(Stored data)
=== Begin Enclosure ===

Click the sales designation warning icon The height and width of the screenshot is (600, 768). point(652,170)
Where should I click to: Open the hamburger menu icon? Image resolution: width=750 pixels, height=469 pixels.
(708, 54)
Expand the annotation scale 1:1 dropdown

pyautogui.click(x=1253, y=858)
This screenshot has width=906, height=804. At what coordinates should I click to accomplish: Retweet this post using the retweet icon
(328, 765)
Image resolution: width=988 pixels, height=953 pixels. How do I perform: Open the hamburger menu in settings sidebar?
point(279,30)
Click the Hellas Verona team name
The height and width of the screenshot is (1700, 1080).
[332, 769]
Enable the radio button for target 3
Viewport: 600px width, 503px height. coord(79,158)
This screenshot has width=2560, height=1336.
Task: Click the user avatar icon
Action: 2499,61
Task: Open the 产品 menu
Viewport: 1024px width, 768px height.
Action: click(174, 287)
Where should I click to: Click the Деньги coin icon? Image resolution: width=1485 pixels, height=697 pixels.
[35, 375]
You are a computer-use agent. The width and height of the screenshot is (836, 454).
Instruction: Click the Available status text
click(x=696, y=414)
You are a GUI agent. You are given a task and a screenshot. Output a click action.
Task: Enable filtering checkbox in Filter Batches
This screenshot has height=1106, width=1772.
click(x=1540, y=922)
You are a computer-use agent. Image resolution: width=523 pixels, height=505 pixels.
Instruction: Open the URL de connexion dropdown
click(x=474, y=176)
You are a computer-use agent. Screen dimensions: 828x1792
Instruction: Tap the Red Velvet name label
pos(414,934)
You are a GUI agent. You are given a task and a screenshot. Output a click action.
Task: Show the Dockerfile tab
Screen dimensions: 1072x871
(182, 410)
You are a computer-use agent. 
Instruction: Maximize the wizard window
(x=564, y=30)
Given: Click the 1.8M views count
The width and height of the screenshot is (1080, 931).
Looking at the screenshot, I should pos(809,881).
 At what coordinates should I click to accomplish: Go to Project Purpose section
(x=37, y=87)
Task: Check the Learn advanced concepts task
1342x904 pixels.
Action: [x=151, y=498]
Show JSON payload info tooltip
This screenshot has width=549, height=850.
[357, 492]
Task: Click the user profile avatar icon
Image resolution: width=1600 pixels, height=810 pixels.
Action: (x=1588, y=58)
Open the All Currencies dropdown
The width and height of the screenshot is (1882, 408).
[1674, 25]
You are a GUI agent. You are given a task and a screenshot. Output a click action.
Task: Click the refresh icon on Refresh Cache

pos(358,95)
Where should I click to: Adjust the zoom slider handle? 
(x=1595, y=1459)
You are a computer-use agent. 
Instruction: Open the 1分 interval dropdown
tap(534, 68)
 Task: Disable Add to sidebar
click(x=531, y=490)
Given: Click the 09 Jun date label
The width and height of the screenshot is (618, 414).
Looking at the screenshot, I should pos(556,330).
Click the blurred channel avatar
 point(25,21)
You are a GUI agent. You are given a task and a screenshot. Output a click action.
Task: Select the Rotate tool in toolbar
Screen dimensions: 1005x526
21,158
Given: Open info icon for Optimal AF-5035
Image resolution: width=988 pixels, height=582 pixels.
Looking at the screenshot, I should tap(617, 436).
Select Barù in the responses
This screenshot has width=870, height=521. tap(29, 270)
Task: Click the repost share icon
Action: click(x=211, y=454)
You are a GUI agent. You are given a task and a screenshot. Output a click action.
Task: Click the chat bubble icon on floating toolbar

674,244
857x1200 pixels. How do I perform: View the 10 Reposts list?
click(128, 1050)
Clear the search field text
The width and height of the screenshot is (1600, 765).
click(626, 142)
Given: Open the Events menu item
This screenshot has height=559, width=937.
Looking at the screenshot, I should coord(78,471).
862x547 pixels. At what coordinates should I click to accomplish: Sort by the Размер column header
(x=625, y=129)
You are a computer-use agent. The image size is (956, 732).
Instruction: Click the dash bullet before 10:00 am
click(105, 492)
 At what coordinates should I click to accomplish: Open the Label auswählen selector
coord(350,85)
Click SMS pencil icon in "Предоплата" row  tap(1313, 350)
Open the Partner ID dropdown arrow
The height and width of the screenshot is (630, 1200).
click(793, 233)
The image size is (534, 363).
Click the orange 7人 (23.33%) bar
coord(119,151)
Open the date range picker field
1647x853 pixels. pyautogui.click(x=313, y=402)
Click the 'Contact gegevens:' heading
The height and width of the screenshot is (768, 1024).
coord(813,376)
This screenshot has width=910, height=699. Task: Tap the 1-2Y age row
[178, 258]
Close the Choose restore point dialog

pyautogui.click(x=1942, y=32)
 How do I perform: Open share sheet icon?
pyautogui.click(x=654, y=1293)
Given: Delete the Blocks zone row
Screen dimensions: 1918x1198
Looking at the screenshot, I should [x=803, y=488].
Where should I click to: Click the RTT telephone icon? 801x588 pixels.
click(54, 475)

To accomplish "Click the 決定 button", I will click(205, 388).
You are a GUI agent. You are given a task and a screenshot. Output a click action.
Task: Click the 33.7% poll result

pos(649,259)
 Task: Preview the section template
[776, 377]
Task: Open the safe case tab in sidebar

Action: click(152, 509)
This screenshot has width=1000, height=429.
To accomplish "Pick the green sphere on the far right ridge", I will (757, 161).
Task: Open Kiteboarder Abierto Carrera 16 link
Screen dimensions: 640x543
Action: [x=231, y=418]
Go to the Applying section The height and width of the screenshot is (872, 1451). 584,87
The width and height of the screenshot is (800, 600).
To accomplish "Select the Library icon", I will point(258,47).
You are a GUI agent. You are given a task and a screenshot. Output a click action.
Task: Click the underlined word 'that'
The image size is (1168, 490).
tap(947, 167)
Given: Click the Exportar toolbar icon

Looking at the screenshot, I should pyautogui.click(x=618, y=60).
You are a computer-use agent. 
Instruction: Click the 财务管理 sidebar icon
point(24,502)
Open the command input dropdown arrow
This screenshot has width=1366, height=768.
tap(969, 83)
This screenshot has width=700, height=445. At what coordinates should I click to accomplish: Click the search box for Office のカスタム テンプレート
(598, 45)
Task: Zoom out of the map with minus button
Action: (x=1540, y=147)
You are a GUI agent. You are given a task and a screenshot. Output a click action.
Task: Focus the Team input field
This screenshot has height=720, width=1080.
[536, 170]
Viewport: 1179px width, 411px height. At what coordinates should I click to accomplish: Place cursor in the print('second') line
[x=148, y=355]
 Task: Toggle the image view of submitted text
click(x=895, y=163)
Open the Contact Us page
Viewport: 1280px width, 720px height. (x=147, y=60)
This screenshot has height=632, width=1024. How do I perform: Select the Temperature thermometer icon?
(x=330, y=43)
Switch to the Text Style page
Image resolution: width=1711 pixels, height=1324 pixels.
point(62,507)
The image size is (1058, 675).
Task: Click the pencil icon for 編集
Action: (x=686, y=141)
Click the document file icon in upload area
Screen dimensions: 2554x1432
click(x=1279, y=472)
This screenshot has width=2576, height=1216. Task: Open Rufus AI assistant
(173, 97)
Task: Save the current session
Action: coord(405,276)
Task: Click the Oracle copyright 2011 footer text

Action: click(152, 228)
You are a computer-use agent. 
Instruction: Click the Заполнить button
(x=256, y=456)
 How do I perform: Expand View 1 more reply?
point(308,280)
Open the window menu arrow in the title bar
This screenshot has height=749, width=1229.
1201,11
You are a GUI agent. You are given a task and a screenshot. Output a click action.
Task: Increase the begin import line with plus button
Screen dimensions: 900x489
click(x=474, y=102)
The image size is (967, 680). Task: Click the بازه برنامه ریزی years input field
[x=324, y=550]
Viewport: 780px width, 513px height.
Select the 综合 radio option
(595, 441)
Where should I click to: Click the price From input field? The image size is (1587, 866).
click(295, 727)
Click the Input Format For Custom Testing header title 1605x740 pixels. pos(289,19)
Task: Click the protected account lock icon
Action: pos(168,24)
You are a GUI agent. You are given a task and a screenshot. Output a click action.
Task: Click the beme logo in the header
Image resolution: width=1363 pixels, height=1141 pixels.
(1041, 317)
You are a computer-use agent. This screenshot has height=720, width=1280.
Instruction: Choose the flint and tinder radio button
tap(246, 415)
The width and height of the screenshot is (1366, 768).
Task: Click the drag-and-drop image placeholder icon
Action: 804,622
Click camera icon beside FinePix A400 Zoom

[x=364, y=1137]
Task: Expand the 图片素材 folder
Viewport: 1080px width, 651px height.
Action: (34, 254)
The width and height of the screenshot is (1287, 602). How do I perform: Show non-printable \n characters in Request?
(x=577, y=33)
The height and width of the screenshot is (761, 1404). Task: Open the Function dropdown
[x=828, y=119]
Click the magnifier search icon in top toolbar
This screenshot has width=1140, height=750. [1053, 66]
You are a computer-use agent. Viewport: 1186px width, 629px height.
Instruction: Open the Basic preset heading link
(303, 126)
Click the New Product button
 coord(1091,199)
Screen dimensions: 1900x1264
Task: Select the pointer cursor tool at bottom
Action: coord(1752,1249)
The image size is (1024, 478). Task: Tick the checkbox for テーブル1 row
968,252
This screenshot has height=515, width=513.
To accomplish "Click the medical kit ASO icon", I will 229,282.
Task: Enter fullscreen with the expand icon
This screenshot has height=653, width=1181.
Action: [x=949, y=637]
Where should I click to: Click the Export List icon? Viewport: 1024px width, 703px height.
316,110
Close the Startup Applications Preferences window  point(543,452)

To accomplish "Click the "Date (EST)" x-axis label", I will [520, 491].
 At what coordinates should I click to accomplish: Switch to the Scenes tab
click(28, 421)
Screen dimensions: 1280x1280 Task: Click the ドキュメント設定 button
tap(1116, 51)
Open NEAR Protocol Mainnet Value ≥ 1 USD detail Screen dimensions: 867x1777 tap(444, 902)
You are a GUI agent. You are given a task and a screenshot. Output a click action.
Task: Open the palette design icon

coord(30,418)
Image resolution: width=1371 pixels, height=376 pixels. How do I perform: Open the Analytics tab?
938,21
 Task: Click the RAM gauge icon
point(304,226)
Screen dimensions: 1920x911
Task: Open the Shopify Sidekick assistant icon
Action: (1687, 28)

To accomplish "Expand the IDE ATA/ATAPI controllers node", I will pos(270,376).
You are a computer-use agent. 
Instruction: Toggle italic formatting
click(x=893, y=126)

=== End Enclosure ===

● TO DO: Both end lines included, restate word for word the lines above from the line with "Task: Click the chat" to the line with "Given: Open the Events menu item", and nothing else.

● WRITTEN RESPONSE:
Task: Click the chat bubble icon on floating toolbar

674,244
857x1200 pixels. How do I perform: View the 10 Reposts list?
click(128, 1050)
Clear the search field text
The width and height of the screenshot is (1600, 765).
click(626, 142)
Given: Open the Events menu item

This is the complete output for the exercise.